Always-on converter health monitoring demands sub-mW edge inference, a regime inaccessible to GPU-based physics-informed neural networks. This work separates spiking temporal processing from physics enforcement: a three-layer leaky integrate-and-fire SNN estimates passive component parameters while a differentiable ODE solver provides physics-consistent training by decoupling the ODE physics loss from the unrolled spiking loop. On an EMI-corrupted synchronous buck converter benchmark, the SNN reduces lumped resistance error from $25.8\%$ to $10.2\%$ versus a feedforward baseline, within the $\pm 10\%$ manufacturing tolerance of passive components, at a projected ${\sim}270\times$ energy reduction on neuromorphic hardware. Persistent membrane states further enable degradation tracking and event-driven fault detection via a $+5.5$ percentage-point spike-rate jump at abrupt faults. With $93\%$ spike sparsity, the architecture is suited for always-on deployment on Intel Loihi 2 or BrainChip Akida.

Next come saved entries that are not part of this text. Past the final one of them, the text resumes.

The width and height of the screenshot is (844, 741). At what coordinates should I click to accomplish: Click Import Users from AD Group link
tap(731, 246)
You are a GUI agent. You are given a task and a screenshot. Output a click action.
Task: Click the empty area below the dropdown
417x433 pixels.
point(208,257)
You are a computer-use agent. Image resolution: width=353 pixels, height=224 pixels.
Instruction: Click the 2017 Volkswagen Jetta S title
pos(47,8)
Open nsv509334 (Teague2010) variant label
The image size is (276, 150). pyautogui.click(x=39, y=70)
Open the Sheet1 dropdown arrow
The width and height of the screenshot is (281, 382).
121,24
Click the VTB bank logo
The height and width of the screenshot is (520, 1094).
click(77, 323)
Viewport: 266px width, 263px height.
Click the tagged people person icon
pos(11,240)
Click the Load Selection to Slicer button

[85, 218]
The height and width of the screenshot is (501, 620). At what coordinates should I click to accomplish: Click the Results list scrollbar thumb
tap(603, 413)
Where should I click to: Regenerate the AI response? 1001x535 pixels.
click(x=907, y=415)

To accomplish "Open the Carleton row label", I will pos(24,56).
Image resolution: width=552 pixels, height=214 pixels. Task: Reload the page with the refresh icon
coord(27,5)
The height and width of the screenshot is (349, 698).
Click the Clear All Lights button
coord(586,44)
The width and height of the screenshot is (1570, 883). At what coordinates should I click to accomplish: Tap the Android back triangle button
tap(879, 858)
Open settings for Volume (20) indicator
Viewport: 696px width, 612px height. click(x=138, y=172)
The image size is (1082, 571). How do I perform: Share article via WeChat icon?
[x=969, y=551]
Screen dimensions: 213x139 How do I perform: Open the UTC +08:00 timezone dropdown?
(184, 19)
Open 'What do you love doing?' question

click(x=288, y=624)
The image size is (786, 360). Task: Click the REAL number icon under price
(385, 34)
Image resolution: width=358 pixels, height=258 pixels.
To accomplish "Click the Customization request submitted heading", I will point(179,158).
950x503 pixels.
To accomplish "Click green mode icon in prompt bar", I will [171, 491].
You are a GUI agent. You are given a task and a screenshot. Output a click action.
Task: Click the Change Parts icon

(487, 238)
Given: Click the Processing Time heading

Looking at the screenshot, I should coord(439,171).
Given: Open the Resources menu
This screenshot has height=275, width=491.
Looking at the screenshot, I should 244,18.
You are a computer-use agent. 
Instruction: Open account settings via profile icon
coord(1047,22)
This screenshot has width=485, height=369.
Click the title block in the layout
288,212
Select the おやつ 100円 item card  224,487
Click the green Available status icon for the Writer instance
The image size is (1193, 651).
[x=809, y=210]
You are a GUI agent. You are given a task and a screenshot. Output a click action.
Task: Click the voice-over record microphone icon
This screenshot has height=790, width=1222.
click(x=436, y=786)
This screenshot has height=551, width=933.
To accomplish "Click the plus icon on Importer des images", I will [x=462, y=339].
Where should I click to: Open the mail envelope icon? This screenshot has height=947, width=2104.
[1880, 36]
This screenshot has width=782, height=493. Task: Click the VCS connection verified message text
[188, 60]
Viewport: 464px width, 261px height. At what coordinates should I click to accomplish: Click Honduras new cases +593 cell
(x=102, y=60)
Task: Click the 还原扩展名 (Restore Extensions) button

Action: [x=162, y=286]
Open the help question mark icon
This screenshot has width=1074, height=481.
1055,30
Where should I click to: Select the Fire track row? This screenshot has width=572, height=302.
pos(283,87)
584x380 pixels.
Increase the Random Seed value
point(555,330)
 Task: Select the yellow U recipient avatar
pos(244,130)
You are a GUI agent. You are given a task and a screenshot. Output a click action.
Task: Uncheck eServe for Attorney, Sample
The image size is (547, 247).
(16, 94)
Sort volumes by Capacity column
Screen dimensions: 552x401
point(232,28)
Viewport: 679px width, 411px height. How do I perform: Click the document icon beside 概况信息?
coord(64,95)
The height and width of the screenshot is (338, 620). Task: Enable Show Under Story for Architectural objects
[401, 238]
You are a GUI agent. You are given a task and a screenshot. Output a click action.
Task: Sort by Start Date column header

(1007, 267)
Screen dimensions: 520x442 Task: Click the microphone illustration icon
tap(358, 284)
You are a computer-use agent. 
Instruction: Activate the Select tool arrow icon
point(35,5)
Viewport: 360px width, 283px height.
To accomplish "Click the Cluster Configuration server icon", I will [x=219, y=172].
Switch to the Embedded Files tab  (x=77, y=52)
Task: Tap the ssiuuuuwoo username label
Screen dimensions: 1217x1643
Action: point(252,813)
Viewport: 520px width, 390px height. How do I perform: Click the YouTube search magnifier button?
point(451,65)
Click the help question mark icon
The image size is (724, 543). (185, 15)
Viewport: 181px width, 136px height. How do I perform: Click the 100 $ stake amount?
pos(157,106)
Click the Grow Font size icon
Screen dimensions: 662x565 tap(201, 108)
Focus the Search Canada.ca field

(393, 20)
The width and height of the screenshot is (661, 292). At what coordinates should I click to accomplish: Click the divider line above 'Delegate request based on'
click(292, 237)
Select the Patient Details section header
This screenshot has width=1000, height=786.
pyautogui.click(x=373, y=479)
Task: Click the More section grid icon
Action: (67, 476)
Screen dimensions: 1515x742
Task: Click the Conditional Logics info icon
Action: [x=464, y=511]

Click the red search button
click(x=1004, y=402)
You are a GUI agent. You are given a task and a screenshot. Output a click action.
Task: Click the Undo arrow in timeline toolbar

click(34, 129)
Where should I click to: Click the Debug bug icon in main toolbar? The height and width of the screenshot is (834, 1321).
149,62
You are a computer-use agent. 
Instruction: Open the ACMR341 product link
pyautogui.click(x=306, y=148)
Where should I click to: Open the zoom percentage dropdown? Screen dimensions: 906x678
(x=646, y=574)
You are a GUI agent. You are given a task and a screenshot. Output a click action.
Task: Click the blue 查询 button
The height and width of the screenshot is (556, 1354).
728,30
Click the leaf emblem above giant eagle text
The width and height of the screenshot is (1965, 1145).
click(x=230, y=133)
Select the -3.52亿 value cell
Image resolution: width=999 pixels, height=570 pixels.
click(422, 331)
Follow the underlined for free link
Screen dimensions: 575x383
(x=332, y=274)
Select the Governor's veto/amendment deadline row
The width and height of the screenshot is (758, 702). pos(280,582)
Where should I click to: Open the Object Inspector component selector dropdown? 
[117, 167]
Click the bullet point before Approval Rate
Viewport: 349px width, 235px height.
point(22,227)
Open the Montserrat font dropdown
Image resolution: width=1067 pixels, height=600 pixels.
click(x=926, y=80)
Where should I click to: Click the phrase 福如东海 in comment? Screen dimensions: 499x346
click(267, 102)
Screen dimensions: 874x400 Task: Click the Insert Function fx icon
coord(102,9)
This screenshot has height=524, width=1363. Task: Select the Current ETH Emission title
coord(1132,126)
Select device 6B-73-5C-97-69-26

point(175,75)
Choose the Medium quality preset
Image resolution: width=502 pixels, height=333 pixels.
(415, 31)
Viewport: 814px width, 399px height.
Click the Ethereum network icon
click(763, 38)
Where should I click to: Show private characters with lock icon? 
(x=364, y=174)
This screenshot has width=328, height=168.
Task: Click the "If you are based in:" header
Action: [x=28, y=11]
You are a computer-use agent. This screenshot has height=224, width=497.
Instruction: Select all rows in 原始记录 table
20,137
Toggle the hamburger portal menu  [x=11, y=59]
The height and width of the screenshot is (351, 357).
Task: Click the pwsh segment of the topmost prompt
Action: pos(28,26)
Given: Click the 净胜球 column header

翻译：全时运行的变换器健康监测需要亚毫瓦级边缘推理能力，这是基于GPU的物理信息神经网络无法实现的。本工作将脉冲时序处理与物理约束分离：采用三层泄露积分点火脉冲神经网络估计无源元件参数，同时通过可微ODE求解器将ODE物理损失与展开的脉冲循环解耦，实现物理一致性训练。在受电磁干扰的同步降压变换器基准测试中，与传统前馈网络相比，该SNN将集总电阻估计误差从25.8%降低至10.2%，达到无源元件±10%制造公差范围内，且预测在神经形态硬件上可实现约270倍的能耗降低。持久膜状态还使退化跟踪成为可能，并通过在突发故障时+5.5个百分点的脉冲率跃变实现事件驱动故障检测。凭借93%的脉冲稀疏性，该架构适用于在Intel Loihi 2或BrainChip Akida平台上全时部署。